Details

Bartsch 74; Meder 75 II b/c (von II f); Schoch/Mende/Scherbaum 71 II b/c (von II f).
Provenienz:
Schlesisches Museum der Bildenden Künste, Breslau, verso mit dem Stempel (Lugt 2371 b);
Privatsammlung, Boston (wohl seit den 1960er oder 1970er Jahren);
Paul McCarron Fine Prints, New York (dort um 1997 vom jetzigen Eigentümer erworben);
Privatsammlung, Texas.

Beschreibung

Scharfer, dunkler, gratiger und in allen Feinheiten klar zeichnender Abzug. Abdrucke mit einem derart breiten Rand wie bei vorliegendem Exemplar sind auf dem Markt von größter Seltenheit.
Die „Melencolia I“ gehört zusammen mit den beiden anderen Meisterstichen „Ritter, Tod und Teufel“ und „Hieronymus im Gehäuse“ zu den Ikonen der Kunst der frühen Neuzeit. Kein anderes druckgraphisches Werk ist so ausführlich erforscht, interpretiert und gedeutet worden wie die Melancholie: Der Bestand an Sekundärliteratur umfasst unzählige Regalmeter.
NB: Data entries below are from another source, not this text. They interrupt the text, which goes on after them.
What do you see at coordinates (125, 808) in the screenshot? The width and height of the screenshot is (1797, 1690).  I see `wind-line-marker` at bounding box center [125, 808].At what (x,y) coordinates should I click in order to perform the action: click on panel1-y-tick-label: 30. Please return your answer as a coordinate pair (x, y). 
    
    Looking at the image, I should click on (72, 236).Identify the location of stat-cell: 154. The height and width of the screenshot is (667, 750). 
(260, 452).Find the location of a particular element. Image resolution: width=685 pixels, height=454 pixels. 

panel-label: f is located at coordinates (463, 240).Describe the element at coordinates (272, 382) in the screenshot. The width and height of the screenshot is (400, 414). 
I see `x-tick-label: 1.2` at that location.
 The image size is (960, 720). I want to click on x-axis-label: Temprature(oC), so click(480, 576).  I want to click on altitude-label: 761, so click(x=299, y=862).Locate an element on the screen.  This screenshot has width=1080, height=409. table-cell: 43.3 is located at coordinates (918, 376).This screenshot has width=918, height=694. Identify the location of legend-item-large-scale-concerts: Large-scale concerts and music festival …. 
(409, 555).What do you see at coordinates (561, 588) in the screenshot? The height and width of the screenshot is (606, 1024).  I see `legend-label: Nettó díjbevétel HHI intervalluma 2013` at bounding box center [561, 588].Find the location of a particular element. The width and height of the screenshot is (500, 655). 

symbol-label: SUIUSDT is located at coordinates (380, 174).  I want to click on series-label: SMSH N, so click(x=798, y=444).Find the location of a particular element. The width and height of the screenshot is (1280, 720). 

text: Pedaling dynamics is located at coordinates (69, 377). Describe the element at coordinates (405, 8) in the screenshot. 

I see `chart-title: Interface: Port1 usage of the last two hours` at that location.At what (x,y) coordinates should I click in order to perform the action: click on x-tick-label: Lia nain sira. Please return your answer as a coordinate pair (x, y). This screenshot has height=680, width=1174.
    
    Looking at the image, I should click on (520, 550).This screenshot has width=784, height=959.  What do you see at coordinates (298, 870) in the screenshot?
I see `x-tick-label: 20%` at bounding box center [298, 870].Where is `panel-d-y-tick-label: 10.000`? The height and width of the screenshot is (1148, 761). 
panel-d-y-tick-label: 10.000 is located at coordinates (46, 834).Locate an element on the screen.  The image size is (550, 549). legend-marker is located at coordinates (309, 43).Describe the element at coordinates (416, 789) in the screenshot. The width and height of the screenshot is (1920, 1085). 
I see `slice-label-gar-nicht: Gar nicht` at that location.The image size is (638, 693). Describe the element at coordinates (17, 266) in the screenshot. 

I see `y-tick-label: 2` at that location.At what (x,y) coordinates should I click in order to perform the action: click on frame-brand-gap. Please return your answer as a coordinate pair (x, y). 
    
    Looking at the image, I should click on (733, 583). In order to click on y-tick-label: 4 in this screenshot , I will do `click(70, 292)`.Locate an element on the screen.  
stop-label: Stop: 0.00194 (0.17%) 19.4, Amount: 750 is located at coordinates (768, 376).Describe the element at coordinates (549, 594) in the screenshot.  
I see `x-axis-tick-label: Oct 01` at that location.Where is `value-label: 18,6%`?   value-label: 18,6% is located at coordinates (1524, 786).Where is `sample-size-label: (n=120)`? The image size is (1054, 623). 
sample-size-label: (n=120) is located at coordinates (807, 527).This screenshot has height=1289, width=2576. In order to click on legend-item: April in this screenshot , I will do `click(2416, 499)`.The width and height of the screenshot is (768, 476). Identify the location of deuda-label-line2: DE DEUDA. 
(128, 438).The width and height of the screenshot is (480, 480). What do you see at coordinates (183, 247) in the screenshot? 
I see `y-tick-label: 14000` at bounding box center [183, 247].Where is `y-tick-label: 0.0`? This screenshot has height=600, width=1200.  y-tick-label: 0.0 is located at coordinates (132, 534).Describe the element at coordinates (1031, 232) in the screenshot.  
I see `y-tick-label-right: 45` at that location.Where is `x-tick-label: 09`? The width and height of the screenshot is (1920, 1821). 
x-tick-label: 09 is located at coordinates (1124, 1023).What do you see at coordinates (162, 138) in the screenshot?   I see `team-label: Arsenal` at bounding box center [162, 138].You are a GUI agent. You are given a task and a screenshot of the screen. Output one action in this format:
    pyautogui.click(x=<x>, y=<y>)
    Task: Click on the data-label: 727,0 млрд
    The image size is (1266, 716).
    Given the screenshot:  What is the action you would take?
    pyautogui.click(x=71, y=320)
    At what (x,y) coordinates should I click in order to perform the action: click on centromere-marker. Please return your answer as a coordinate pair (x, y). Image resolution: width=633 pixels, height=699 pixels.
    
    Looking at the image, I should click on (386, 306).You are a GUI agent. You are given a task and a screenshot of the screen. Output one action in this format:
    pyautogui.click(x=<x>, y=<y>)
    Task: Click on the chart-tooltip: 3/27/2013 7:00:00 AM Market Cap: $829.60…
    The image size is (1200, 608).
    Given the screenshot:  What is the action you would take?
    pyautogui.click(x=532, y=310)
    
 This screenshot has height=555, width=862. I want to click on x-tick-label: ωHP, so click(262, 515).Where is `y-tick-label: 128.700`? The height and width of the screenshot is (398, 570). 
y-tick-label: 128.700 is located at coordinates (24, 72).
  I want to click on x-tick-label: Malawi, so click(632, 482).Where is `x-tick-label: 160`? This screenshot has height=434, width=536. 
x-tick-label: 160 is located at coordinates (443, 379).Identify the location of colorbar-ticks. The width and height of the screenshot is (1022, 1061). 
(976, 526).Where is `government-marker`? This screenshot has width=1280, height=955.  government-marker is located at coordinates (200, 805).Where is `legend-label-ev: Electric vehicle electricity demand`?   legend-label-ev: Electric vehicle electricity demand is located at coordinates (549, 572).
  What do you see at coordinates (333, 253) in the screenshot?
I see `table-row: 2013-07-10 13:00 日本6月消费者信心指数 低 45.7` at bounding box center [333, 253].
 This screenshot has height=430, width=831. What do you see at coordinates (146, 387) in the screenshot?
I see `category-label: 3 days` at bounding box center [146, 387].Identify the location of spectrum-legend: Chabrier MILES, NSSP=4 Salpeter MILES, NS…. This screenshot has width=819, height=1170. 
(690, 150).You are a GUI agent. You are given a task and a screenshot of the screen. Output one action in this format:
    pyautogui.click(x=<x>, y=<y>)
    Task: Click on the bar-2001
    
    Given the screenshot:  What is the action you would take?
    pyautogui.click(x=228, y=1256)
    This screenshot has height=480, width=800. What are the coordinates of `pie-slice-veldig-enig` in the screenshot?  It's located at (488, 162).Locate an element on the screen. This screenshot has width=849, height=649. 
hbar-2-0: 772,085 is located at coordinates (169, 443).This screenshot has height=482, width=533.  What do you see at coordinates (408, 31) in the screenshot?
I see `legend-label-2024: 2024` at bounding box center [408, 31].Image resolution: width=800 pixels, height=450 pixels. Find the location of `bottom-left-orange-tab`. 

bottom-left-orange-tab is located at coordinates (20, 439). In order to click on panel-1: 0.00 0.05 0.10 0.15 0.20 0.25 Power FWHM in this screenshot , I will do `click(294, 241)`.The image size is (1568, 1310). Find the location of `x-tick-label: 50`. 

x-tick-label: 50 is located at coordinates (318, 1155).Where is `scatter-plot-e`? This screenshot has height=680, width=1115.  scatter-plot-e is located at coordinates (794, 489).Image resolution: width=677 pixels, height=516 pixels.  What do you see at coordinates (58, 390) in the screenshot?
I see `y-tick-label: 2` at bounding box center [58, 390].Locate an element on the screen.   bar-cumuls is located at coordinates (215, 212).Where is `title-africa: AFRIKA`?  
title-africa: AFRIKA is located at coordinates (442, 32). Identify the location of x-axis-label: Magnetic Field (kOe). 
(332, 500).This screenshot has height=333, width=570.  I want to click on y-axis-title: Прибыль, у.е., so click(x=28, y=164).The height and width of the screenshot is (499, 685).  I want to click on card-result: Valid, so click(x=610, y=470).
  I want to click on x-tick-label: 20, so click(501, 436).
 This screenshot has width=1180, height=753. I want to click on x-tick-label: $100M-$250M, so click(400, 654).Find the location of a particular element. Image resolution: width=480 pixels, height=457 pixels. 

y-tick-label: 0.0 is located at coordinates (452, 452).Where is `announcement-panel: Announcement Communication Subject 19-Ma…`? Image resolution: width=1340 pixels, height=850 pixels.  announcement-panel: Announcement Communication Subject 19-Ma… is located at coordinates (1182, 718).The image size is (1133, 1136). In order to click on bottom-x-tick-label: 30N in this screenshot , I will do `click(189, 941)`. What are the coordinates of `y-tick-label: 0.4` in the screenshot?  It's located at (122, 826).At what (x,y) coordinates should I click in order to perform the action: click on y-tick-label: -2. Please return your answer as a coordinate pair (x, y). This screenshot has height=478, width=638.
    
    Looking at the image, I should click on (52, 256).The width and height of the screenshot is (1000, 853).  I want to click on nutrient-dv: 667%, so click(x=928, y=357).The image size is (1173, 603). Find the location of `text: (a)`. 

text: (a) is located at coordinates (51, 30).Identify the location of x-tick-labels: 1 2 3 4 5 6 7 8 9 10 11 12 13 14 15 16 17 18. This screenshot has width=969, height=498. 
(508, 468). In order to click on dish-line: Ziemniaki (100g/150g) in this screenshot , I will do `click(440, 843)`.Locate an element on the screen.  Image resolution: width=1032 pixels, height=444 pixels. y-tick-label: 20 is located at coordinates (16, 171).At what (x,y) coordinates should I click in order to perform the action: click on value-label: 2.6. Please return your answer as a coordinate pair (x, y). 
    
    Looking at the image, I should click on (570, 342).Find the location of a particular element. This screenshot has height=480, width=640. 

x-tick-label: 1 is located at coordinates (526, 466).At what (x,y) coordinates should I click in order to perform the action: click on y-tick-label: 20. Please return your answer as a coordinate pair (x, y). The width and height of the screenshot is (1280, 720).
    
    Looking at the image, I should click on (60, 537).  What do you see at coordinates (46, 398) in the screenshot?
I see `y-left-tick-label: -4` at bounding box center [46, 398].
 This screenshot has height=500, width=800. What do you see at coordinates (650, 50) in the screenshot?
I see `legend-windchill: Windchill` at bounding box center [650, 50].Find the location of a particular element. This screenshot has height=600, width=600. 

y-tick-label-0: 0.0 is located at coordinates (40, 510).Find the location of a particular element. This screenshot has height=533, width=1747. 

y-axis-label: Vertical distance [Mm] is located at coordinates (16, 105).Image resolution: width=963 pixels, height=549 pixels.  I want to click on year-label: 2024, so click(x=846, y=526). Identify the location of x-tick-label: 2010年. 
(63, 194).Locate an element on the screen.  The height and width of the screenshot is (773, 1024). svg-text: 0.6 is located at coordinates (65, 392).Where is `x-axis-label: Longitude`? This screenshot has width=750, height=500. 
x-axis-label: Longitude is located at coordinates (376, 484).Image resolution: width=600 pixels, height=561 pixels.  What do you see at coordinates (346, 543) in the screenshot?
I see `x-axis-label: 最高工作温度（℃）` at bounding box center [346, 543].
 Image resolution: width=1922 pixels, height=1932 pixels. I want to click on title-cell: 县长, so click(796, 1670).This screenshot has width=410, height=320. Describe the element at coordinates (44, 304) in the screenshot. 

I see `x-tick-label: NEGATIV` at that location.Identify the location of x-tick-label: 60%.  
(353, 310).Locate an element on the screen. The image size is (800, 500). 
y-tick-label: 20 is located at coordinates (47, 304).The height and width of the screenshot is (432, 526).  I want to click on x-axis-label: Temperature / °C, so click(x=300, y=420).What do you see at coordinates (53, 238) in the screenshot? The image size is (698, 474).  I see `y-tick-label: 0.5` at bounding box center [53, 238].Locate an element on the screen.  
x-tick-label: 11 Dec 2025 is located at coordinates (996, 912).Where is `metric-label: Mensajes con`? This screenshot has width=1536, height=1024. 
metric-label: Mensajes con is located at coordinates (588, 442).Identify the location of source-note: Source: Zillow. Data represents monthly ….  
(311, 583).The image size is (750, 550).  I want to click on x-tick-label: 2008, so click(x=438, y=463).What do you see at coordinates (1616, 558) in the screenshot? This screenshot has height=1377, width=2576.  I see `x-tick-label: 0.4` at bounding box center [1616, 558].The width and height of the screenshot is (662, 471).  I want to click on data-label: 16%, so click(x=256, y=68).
Seit seinem Erscheinen im Jahr 1514 hat man nicht aufgehört, über die Bedeutung des Stichs zu spekulieren, ohne zu einem allgemein verbindlichen Ergebnis gekommen zu sein. Heute erkennt man in der „Melencolia ein geistiges Selbstporträt des Künstlers (Mende). Nach antiker Lehre zählte die Melancholie zu den vier menschlichen Temperamenten. Aristoteles ordnete sie bedeutenden Männern, v.a. Künstlern, zu. Ihr Planet ist der Saturn, dessen ursprünglich negative Eigenschaften im italienischen Neuplatonismus, vor allem durch Marsilio Ficino (1433-1499), zur Befähigung zu außerordentlichen schöpferischen Leistungen umgedeutet wurden. Die literarische Umwandlung dieser Eigenschaften ins Positive findet in Dürers Kupferstich eine adäquate bildliche Umsetzung. „Die Hauptfigur ist eine Apotheose des genialischen und denkenden Menschen. Erkenntnisgewinn bezahlt dieser mit Schwermut, dunklen Träumen und Einsamkeit. Die handlungsunfähige, flügellahme weibliche Gestalt, mit einem geschlossenen Buch im Schoß und einem in dieser Position sinnlosen Zirkel in der Rechten, verkörpert zeitlos den Intellektuellen. Ihm steht kein Gott bei.“ (Mende).
Im Passepartoutausschnitt minimal nachgedunkelt. Mit einer dunkleren Papierfaser und einem winzigen hellen Fleck in der Kugel, kleiner Braunfleck auf dem linken Oberarm der weiblichen Figur. Vereinzelt winzige Braunfleckchen im Weiß des Papierrands, ansonsten von sehr schöner Erhaltung.